ACQUISITION IN INDIA
Cross border merger and acquisition can be explained as the Merger and Acquisition, which
occurs between the companies registered in different home countries. With the increase in
globalization of economic world, narrowing down of the domestic markets and increasing
trend of the inorganic growth, in the last two decades market has seen an enormous trend of
increasing cross border merger and acquisition.

According to OECD, Cross Border M&A is divided into two parts1:

1. Inward Cross border M&A- Cases of M&A, where there is inward capital movement
through the sale of domestic units to the foreign firms are called inward cross border
M&A. These are mostly common in the developing countries. Around 27% of the
inward M&A occurred in developing countries till 1998.2

2. Outward Cross border M&A- And where there is outward movement of capital
through the purchase of the unit and assets of foreign firms are called outward cross
border M&A. Developed countries are most commonly involved in the outward
M&A. 87%of these were there in developed countries till the year 1998.3

Indian government after the independence was not very keen in allowing the foreign
investment in India, because of the various political reasons and the economic situation
prevailing at that time. There was logic behind such restrictions, that the domestic market of
India would be hampered and not be able to be well developed, as India was still to bring
industrialization in its market. This attitude was carried forward for another 30-40 years and
only after 1990, India began to open its market and started to allow foreign investments.
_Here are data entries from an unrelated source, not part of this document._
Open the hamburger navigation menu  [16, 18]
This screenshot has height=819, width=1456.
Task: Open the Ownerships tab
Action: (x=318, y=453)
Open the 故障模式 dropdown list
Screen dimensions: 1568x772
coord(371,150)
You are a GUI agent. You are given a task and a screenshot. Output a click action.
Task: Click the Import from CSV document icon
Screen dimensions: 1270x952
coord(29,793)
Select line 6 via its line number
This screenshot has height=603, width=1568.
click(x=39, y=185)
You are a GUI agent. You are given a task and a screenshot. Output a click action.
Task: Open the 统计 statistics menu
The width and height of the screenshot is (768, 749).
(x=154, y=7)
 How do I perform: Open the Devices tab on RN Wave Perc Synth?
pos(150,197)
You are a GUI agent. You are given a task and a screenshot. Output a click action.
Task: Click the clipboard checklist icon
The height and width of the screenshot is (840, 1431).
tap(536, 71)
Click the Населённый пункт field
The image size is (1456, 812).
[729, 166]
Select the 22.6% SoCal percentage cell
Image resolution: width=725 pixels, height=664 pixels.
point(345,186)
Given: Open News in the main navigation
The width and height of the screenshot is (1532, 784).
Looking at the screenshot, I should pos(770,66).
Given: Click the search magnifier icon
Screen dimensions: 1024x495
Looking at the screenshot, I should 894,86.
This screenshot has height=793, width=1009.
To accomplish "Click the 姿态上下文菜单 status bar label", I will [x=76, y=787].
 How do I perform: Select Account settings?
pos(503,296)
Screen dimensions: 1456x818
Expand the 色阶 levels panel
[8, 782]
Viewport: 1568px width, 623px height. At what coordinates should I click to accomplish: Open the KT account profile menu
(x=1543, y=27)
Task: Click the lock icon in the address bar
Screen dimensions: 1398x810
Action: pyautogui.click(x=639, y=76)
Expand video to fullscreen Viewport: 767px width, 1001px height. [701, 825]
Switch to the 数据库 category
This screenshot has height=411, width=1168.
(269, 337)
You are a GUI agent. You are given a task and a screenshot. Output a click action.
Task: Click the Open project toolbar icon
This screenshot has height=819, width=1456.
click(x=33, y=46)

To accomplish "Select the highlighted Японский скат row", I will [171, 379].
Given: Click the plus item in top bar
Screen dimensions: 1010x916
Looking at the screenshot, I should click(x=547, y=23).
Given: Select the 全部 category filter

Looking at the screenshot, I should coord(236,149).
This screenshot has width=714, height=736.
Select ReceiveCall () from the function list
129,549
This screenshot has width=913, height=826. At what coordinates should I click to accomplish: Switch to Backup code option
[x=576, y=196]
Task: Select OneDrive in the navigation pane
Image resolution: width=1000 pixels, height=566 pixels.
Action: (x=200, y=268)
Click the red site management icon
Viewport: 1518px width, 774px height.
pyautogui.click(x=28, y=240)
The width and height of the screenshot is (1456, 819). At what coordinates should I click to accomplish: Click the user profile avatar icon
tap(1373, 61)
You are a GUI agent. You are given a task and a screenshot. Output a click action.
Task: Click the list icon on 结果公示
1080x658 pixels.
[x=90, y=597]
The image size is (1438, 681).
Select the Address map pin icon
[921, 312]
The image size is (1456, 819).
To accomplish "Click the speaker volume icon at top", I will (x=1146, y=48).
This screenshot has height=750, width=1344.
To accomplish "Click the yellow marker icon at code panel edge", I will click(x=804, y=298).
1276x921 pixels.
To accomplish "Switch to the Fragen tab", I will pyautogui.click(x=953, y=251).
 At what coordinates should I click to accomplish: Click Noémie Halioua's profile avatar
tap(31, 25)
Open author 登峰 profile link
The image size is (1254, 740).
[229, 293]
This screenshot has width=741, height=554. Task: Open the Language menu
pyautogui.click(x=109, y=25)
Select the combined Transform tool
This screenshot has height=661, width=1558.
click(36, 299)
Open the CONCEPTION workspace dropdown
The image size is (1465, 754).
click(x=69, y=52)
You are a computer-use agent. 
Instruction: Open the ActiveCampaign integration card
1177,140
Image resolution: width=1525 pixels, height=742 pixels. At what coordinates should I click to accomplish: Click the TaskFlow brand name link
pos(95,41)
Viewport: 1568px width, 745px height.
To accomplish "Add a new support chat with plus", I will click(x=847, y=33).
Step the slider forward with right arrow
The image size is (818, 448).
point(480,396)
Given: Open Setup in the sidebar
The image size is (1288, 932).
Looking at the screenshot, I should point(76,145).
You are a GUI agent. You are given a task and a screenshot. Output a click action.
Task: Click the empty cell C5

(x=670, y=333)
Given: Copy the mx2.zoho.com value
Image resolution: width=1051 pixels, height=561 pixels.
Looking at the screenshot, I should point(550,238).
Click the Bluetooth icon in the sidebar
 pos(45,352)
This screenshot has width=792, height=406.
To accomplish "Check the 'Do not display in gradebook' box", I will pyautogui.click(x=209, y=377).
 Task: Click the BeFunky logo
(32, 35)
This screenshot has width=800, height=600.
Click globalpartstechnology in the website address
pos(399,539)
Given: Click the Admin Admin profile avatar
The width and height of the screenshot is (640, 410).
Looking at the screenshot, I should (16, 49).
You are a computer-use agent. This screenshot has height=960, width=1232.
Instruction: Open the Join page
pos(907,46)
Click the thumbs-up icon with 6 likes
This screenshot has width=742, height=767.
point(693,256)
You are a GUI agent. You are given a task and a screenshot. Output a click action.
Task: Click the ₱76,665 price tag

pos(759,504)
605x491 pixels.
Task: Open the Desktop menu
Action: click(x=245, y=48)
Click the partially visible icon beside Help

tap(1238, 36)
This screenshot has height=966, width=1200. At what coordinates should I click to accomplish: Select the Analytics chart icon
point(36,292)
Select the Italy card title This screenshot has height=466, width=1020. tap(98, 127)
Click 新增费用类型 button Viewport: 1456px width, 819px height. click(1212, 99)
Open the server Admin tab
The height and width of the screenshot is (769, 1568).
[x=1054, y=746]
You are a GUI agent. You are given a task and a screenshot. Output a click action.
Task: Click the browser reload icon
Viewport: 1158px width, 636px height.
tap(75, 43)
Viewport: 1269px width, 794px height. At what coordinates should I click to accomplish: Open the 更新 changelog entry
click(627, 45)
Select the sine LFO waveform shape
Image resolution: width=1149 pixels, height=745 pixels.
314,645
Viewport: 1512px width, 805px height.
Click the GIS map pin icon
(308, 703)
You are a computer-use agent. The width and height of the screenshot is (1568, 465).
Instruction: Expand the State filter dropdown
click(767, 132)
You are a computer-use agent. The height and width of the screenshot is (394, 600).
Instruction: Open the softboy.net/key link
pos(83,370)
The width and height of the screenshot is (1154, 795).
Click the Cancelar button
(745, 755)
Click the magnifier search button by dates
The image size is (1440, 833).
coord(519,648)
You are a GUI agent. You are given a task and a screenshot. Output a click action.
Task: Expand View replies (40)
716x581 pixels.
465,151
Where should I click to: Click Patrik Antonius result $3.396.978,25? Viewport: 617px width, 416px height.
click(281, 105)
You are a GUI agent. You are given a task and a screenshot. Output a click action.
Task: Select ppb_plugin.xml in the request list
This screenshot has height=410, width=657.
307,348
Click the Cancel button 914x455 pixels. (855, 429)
1 Kang, N. and S. Johansson , 'Cross-Border Mergers and Acquisitions: Their Role in Industrial
Globalisation' (OECD Science, Technology and Industry Working Papers, 2000) <http://www.oecd-
ilibrary.org/docserver/download/5lgsjhvj7mxx.pdf?
expires=1433129748&id=id&accname=guest&checksum=6B08B09DB7319035EC505C17394F470
C> accessed April 2015

2 ibid

3 ibid
Slowly and gradually market started to develop and many Indian companies became world
giants in their own sector.

In India there are no such specified laws for the regulating Cross Border Merger and
Acquisition, unlike United Kingdom which has Companies (Cross-Border Mergers)
Regulations 2007. In spite of that India has many laws which collectively regulate cross
border merger and acquisition, like The Foreign Exchange and Management Act of 1999, The
Competition Act of 2002, SEBI Regulations, ICDR 2009, The FDI Policy, The Income Tax
Act of 1961, The Indian Stamp Act.4

4 Ca shefali goradi and Kalpesh desai, 'Cross Border Mergers' [2010] SS VII (21) Income Tax
Review 29-27< http://www.bmradvisors.com/upload/documents/Article_Cross%20Border
%20Mergers_Shefali%20Goradia_25%20Oct1288343470.pdf> accessed on May 2015.